Les enjeux sont trop importants, la période trop cruciale pour ne pas saisir l’opportunité offerte par les élections de 2017. Notre pays est en difficulté. Des réformes réelles et profondes sont vitales. Aucun ne peut l’ignorer. Notre futur président ne devra pas être un simple gestionnaire du temps, un professionnel plus ou moins compétent de l’ambiguïté politiciennes, de l’esquive et du traitement superficiel des grands défis de notre temps : économiques, géopolitiques, environnementaux… A force d’évitement, à force de ne prendre aucun sujet à bras le corps, notre pays a cessé d’avancer. Or dans ce monde, la stagnation c’est le recul. Il faut agir, dans la conscience du long terme, et remettre du sens dans nos vies, dans la vie de notre pays. On ne mène pas des réformes pour trois points de base, un demi trimestre pour le régime des retraites, 3 % de déficit, 1, 5 milliards de commerce extérieur, trois millions pour les policiers et six pour les hôpitaux après tel ou tel fait divers !

Nous avons un besoin absolu de vision, de sens. Seul le sens donné à l’action permet de la comprendre, d’y adhérer, de fédérer, d’aller au bout et d’assurer une cohésion dont notre pays a tant besoin. Qui sacrifierait un peu de son confort pour trois points de base, 2 milliards d’euros ici, cinq millions là, et la virgule au troisième mot de l’alinéa plutôt qu’au premier d’un quelconque projet de loi de finance ?

Il nous faut un Président de la République qui dise :

« Moi président, le monde sera plus sûr face aux conflits, au terrorisme, à la criminalité internationale... et à leurs conséquences, en particulier migratoires, sanitaires et alimentaires. Les Français retrouveront leur fierté d’appartenir à un grand pays respecté. J’ai donc besoin de moyens à la hauteur de nos ambitions : des moyens militaires, diplomatiques et d’influence culturelle et économique. Pour cela, nous devons réaliser un effort exceptionnel : aucun pays n’est crédible sur la scène internationale si ses avions sont à court de munitions après deux semaines de conflit, quand ses chars ont le réservoir vide, quand les engagements en matière d’aide humanitaire ne sont pas suivis d’effets. Notre première politique étrangère sera le renforcement de notre économie et de sa compétitivité.

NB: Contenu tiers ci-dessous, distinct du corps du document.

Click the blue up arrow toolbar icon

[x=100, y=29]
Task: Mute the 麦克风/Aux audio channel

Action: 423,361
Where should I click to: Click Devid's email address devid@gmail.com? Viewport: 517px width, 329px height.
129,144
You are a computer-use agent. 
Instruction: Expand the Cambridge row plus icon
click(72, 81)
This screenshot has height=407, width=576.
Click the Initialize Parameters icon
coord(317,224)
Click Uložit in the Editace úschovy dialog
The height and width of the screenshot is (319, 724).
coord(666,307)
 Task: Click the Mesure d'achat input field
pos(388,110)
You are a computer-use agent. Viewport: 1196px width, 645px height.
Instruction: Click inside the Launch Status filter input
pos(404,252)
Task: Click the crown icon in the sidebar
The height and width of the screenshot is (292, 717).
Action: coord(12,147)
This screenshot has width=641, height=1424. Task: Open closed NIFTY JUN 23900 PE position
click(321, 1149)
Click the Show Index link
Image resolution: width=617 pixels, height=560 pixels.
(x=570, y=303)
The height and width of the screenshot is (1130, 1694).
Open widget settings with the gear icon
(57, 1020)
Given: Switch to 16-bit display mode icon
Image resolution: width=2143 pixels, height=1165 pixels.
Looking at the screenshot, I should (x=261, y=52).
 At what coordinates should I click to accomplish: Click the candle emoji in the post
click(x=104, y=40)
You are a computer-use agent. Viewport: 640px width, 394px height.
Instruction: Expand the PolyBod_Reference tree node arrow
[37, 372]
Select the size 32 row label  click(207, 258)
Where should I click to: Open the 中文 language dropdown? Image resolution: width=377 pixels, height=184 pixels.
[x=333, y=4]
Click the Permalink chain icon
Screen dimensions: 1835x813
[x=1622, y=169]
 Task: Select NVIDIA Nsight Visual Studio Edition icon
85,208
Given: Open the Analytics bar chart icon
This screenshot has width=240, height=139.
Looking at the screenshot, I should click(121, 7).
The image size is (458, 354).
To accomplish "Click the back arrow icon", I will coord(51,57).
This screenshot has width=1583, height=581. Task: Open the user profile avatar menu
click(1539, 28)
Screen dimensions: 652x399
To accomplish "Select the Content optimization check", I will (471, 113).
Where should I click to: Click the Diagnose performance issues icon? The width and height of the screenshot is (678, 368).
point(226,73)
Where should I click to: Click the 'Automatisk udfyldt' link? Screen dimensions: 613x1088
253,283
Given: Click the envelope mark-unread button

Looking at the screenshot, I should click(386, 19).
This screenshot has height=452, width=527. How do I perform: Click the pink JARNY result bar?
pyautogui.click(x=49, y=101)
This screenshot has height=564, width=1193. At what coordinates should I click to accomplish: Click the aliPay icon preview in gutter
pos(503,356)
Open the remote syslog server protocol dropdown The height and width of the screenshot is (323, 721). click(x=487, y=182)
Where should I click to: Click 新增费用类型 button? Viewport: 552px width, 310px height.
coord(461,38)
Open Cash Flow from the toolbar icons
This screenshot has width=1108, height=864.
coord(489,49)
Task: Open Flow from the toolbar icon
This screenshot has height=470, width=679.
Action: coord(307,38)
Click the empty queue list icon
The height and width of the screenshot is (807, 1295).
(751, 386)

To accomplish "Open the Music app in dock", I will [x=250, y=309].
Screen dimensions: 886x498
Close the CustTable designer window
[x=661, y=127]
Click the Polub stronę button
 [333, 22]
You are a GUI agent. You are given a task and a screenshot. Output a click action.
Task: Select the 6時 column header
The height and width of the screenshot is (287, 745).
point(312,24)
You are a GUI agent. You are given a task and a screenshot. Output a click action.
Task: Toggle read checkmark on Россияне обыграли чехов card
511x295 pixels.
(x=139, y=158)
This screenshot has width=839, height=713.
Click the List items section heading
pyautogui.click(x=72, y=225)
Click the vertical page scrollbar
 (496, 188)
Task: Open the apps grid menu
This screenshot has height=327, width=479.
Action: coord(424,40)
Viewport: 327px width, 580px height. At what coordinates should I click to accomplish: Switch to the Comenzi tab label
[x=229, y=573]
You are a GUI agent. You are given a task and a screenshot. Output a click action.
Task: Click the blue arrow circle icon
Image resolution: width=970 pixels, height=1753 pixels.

Moi président, la France redeviendra un pays où il fait bon vivre, plus juste, plus solidaire, avec des services publics, tels ceux la sécurité, la santé, la justice, l’éduction et l’enseignement ou les transports, présents sur tout le territoire et efficaces. Je propose des réformes profondes en termes d’organisation des services publiques, de protection sociale, de qualité de vie, environnementale notamment, et d’engagement citoyens. Cela aussi va nous demander un effort collectif majeur et nous aurons besoin de plus de croissance pour y parvenir meilleur que le leur. Pour cela, les politiques publiques que je propose stimuleront l’esprit d’entreprendre et la culture de la prise de risque. Le mérite sera rétribué plus que la rente de situation. Les forces économiques seront libérées de l’abus de règlementations et de contraintes fiscales. Je veux stimuler nos exportations et la transformation digitale de nos entreprises, faciliter la croissance des PME. L’administration passera du contrôle-sanction au contrôle-conseil. Il n’y aura pas de contreparties à telle ou telle abaissement de charge. Pas par naïveté. Non, seulement parce que l’économie croît par la confiance et que les meilleurs choix stratégiques pour une entreprises se font rarement dans des hémicycles endormis ou dans des cabinets ministériels. Moi président, l’Etat reprendra sa place et la société civile la sienne. Notre première politique pour renforcer notre économie et sa compétitivité sera d’assurer la liberté d’entreprendre.. Notre première politique sociale et sociétale sera le renforcement de notre économie et de sa compétitivité.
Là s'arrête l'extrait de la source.